**EXERCISE PROMPT:** Using the listing below, set down exactly the lines starting at the line that contains "Image resolution: width=536" and ending at the line that contains "Where should I", both included, and no others.

**EXTRACTED RECORDS:**
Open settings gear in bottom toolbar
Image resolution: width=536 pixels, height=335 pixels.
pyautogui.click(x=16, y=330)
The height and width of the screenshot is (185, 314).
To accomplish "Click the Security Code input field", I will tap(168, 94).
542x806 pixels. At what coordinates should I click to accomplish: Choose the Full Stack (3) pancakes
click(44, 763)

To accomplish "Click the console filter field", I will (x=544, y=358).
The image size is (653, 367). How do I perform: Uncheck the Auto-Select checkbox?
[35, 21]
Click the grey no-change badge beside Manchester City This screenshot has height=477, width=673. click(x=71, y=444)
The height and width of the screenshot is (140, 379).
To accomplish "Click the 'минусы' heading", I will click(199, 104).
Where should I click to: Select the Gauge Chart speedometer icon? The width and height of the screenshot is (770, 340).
* * *
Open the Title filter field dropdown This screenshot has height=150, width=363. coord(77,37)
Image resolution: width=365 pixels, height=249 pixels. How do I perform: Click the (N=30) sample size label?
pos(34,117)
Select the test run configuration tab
* * *
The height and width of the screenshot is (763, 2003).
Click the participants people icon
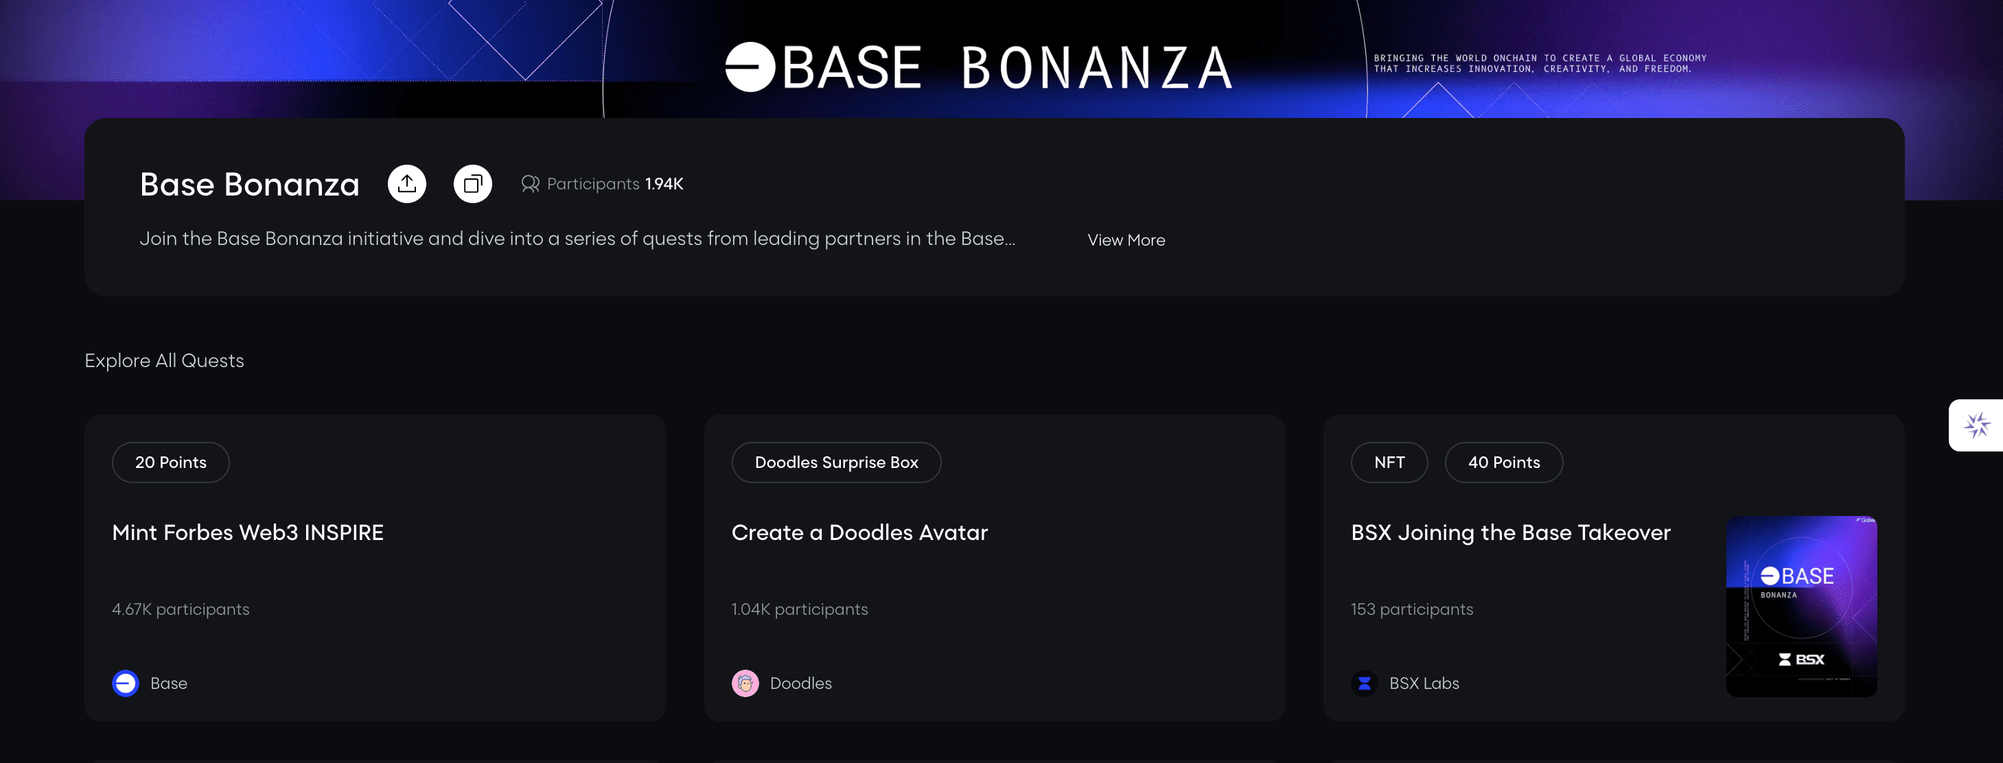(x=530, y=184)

**TASK ANSWER:**
Image resolution: width=536 pixels, height=335 pixels.
pyautogui.click(x=16, y=330)
The height and width of the screenshot is (185, 314).
To accomplish "Click the Security Code input field", I will tap(168, 94).
542x806 pixels. At what coordinates should I click to accomplish: Choose the Full Stack (3) pancakes
click(44, 763)

To accomplish "Click the console filter field", I will (x=544, y=358).
The image size is (653, 367). How do I perform: Uncheck the Auto-Select checkbox?
[35, 21]
Click the grey no-change badge beside Manchester City This screenshot has height=477, width=673. click(x=71, y=444)
The height and width of the screenshot is (140, 379).
To accomplish "Click the 'минусы' heading", I will click(199, 104).
Where should I click to: Select the Gauge Chart speedometer icon? The width and height of the screenshot is (770, 340).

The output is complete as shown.